** Instructions to follow **
Turn the lines starting at the one that contains "Where should I click to: Tap" and ending at the one that contains "Action: tap(81, 42)" into a JSON list of strings, one string per line, with blank lines left out. Include only those lines of the items below.

** Materials provided **
━━━━━━━━━━━━━━━━━━━━━━━━━━━━━━
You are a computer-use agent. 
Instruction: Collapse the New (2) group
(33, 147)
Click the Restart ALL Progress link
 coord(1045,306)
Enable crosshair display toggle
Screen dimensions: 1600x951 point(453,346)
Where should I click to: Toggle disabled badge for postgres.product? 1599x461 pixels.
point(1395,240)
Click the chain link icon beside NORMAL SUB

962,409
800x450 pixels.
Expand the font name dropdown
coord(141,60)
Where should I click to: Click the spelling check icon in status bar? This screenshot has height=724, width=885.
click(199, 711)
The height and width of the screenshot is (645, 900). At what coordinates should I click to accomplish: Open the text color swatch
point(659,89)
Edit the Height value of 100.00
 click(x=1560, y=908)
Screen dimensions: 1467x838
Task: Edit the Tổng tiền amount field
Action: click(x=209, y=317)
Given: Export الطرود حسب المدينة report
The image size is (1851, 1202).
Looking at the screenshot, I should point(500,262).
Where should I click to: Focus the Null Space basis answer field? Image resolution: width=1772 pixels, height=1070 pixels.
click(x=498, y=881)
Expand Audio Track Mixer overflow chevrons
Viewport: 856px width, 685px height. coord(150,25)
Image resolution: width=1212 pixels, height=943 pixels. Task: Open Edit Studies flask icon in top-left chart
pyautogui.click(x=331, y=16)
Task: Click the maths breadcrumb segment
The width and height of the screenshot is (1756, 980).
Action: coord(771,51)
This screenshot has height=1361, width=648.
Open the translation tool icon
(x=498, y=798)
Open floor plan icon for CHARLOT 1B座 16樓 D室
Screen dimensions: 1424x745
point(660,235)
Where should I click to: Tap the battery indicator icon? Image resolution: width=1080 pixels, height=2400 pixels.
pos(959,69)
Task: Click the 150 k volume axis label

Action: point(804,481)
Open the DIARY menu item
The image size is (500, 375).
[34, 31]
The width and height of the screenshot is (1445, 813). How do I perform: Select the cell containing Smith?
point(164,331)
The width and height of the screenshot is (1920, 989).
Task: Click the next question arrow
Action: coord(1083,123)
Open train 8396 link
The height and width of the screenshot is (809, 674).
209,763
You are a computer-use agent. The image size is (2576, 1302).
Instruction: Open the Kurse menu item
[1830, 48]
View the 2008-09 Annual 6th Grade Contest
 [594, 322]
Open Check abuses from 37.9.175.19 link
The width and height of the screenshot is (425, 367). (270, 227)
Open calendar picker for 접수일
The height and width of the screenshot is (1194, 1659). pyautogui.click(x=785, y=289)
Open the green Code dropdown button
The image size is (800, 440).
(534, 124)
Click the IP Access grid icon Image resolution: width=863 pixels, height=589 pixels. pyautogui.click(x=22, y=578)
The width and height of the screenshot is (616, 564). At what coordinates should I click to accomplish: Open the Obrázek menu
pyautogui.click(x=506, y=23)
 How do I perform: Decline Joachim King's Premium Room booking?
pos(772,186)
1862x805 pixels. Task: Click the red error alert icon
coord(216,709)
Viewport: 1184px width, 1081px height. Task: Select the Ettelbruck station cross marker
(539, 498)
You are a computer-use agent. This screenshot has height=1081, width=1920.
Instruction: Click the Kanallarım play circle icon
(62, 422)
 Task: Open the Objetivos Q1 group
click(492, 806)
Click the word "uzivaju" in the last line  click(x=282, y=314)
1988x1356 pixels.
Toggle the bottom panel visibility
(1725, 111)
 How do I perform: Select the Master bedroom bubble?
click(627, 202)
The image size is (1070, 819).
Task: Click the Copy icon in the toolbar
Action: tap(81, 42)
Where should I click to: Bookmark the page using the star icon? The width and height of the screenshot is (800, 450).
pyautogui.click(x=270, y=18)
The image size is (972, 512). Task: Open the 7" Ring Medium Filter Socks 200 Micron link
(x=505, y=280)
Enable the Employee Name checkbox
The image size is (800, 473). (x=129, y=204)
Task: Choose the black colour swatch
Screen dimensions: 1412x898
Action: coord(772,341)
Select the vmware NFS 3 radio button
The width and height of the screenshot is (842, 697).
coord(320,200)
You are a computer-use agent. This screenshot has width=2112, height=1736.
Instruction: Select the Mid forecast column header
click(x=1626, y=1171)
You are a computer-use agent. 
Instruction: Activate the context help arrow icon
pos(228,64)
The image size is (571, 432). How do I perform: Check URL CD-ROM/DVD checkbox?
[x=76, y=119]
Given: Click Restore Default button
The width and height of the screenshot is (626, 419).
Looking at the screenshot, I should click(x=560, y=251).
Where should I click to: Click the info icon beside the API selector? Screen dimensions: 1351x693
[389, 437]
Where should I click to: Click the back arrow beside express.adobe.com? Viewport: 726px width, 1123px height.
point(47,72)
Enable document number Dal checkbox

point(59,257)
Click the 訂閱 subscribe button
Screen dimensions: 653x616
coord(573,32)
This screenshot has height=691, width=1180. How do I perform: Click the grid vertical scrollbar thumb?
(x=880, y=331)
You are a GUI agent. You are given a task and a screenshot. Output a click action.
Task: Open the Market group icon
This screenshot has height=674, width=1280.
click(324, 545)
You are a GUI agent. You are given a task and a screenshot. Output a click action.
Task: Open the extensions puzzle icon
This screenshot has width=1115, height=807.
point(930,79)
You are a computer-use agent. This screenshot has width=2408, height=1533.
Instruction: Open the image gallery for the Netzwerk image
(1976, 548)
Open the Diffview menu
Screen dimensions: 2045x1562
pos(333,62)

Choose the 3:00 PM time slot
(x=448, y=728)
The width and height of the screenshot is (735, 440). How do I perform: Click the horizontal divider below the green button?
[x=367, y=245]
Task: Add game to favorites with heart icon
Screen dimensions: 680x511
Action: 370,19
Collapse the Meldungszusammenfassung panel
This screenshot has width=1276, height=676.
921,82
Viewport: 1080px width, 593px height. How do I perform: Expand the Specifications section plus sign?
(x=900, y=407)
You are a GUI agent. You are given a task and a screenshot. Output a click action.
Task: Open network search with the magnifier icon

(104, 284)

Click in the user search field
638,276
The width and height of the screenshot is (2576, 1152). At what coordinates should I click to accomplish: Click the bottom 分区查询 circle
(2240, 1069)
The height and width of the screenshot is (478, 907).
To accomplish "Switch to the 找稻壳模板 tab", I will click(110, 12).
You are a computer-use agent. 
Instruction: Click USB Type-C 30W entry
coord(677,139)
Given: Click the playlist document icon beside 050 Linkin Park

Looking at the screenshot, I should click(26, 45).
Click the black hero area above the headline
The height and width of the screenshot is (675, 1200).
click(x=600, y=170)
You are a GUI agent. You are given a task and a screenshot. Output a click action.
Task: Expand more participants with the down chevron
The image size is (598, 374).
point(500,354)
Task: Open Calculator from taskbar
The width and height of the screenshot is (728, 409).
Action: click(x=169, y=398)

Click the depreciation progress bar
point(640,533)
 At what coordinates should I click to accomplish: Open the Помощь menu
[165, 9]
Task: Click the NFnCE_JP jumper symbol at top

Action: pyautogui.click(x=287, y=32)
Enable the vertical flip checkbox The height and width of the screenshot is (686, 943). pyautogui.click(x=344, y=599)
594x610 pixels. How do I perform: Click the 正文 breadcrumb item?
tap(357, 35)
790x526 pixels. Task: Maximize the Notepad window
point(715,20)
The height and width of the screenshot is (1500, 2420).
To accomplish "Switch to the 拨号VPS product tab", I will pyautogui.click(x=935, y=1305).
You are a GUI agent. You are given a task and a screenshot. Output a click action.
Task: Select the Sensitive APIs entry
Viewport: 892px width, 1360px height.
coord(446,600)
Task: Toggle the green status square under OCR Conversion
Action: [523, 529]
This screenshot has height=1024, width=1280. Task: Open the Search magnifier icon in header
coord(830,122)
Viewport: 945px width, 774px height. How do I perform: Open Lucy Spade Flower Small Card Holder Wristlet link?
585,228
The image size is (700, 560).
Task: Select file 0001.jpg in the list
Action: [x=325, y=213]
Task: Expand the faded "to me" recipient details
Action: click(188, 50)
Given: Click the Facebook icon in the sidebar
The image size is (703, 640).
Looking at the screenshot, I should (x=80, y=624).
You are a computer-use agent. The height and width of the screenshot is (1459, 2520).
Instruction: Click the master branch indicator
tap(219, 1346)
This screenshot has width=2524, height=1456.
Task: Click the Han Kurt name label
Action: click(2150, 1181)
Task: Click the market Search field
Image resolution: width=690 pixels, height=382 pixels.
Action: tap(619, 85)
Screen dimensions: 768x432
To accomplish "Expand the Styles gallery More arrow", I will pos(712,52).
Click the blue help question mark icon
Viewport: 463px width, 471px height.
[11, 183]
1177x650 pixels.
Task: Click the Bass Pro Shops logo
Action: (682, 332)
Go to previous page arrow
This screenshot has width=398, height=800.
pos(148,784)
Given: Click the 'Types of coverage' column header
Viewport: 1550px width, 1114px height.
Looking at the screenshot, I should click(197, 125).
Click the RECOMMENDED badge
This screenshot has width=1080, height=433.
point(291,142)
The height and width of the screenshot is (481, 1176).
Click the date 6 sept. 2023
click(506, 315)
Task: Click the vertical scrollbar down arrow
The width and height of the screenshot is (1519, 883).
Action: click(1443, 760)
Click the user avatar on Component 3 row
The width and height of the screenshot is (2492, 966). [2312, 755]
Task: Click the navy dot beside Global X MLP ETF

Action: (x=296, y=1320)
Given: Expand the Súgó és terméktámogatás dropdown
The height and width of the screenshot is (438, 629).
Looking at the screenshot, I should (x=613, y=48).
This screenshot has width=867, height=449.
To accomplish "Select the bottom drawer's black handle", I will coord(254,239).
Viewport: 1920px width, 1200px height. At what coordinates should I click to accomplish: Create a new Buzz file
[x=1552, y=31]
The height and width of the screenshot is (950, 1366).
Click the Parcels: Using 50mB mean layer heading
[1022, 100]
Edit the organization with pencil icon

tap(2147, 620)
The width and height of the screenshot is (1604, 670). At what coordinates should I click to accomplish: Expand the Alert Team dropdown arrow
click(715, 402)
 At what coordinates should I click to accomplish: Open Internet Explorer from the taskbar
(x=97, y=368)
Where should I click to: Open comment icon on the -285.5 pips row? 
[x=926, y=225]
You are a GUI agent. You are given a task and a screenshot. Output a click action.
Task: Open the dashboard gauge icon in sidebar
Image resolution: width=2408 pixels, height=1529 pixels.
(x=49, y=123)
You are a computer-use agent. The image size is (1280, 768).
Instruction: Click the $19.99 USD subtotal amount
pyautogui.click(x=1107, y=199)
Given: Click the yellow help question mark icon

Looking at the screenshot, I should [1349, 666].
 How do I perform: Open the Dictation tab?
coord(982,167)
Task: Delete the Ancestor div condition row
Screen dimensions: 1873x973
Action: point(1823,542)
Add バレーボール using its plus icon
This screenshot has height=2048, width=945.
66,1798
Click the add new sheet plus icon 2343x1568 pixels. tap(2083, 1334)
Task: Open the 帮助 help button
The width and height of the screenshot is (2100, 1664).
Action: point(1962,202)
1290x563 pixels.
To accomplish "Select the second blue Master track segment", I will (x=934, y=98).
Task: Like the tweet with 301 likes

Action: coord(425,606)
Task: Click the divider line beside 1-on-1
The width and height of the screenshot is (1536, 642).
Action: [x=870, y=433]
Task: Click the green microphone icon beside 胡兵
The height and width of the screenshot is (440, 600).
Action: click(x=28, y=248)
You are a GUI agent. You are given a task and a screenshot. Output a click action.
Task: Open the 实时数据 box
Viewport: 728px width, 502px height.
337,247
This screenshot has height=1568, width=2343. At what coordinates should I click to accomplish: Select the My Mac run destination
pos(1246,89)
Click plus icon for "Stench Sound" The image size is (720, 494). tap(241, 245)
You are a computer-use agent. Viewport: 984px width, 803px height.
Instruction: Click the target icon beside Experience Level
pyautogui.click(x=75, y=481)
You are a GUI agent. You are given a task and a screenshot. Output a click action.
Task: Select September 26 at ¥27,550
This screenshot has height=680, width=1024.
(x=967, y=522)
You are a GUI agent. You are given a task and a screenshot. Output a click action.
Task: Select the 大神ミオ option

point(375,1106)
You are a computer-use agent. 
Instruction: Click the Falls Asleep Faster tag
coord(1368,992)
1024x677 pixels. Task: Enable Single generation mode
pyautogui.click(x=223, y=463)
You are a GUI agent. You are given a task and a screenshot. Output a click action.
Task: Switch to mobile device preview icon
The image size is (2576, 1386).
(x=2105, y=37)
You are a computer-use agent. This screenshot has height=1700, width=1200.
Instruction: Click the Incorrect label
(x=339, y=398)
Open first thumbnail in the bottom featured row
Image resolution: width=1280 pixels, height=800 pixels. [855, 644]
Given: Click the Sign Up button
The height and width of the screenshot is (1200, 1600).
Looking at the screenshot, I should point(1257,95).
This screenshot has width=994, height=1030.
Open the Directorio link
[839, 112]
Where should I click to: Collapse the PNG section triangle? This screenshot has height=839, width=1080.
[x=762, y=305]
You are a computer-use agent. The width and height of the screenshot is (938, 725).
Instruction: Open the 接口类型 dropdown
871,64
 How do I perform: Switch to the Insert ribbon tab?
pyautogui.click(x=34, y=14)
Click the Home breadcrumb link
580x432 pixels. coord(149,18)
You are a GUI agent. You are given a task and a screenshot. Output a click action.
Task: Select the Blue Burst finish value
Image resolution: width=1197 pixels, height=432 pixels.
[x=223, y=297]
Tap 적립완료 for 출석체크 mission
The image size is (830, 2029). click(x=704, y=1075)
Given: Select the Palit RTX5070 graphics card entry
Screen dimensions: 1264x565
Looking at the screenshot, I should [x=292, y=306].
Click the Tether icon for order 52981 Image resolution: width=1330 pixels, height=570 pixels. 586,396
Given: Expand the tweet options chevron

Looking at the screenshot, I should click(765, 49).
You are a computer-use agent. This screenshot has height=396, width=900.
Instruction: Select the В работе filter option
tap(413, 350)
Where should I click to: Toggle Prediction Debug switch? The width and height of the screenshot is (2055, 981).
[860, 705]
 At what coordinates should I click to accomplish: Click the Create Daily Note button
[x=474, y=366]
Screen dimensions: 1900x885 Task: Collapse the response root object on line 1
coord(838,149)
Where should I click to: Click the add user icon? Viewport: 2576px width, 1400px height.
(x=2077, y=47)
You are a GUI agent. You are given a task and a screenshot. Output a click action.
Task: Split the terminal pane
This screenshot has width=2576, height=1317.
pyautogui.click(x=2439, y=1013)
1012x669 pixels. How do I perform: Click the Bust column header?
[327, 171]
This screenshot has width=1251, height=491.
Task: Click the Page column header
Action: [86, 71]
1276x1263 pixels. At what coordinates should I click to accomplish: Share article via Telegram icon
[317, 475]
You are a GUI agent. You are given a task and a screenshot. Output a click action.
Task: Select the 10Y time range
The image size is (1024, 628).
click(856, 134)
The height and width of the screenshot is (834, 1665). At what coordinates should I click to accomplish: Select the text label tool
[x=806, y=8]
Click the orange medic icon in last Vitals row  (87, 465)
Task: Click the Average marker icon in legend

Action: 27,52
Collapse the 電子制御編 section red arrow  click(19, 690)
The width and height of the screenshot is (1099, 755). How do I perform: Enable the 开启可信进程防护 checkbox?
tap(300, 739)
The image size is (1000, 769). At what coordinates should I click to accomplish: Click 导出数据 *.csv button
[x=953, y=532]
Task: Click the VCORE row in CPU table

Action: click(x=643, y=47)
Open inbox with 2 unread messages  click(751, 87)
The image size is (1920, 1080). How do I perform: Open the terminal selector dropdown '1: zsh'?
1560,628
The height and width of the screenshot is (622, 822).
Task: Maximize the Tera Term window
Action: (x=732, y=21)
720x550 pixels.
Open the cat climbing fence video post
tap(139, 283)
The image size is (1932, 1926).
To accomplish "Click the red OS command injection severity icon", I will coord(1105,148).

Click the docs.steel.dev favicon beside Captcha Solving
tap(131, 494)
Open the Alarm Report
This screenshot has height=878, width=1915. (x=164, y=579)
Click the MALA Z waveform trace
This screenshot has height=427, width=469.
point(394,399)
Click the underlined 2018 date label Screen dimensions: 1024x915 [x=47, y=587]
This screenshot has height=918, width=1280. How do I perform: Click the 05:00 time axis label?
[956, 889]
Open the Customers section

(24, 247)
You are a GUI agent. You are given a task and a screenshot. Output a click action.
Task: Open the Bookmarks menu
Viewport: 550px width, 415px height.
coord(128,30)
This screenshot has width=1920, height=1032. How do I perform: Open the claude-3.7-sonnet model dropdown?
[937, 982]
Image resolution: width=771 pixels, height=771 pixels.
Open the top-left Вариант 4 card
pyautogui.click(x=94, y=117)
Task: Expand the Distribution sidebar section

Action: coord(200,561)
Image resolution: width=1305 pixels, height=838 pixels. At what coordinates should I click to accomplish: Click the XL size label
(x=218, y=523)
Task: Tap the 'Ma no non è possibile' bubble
━━━━━━━━━━━━━━━━━━━━━━━━━━━━━━
** Result for this exercise **
[
  "Where should I click to: Tap the battery indicator icon? Image resolution: width=1080 pixels, height=2400 pixels.",
  "pos(959,69)",
  "Task: Click the 150 k volume axis label",
  "Action: point(804,481)",
  "Open the DIARY menu item",
  "The image size is (500, 375).",
  "[34, 31]",
  "The width and height of the screenshot is (1445, 813). How do I perform: Select the cell containing Smith?",
  "point(164,331)",
  "The width and height of the screenshot is (1920, 989).",
  "Task: Click the next question arrow",
  "Action: coord(1083,123)",
  "Open train 8396 link",
  "The height and width of the screenshot is (809, 674).",
  "209,763",
  "You are a computer-use agent. The image size is (2576, 1302).",
  "Instruction: Open the Kurse menu item",
  "[1830, 48]",
  "View the 2008-09 Annual 6th Grade Contest",
  " [594, 322]",
  "Open Check abuses from 37.9.175.19 link",
  "The width and height of the screenshot is (425, 367). (270, 227)",
  "Open calendar picker for 접수일",
  "The height and width of the screenshot is (1194, 1659). pyautogui.click(x=785, y=289)",
  "Open the green Code dropdown button",
  "The image size is (800, 440).",
  "(534, 124)",
  "Click the IP Access grid icon Image resolution: width=863 pixels, height=589 pixels. pyautogui.click(x=22, y=578)",
  "The width and height of the screenshot is (616, 564). At what coordinates should I click to accomplish: Open the Obrázek menu",
  "pyautogui.click(x=506, y=23)",
  " How do I perform: Decline Joachim King's Premium Room booking?",
  "pos(772,186)",
  "1862x805 pixels. Task: Click the red error alert icon",
  "coord(216,709)",
  "Viewport: 1184px width, 1081px height. Task: Select the Ettelbruck station cross marker",
  "(539, 498)",
  "You are a computer-use agent. This screenshot has height=1081, width=1920.",
  "Instruction: Click the Kanallarım play circle icon",
  "(62, 422)",
  " Task: Open the Objetivos Q1 group",
  "click(492, 806)",
  "Click the word \"uzivaju\" in the last line  click(x=282, y=314)",
  "1988x1356 pixels.",
  "Toggle the bottom panel visibility",
  "(1725, 111)",
  " How do I perform: Select the Master bedroom bubble?",
  "click(627, 202)",
  "The image size is (1070, 819).",
  "Task: Click the Copy icon in the toolbar",
  "Action: tap(81, 42)"
]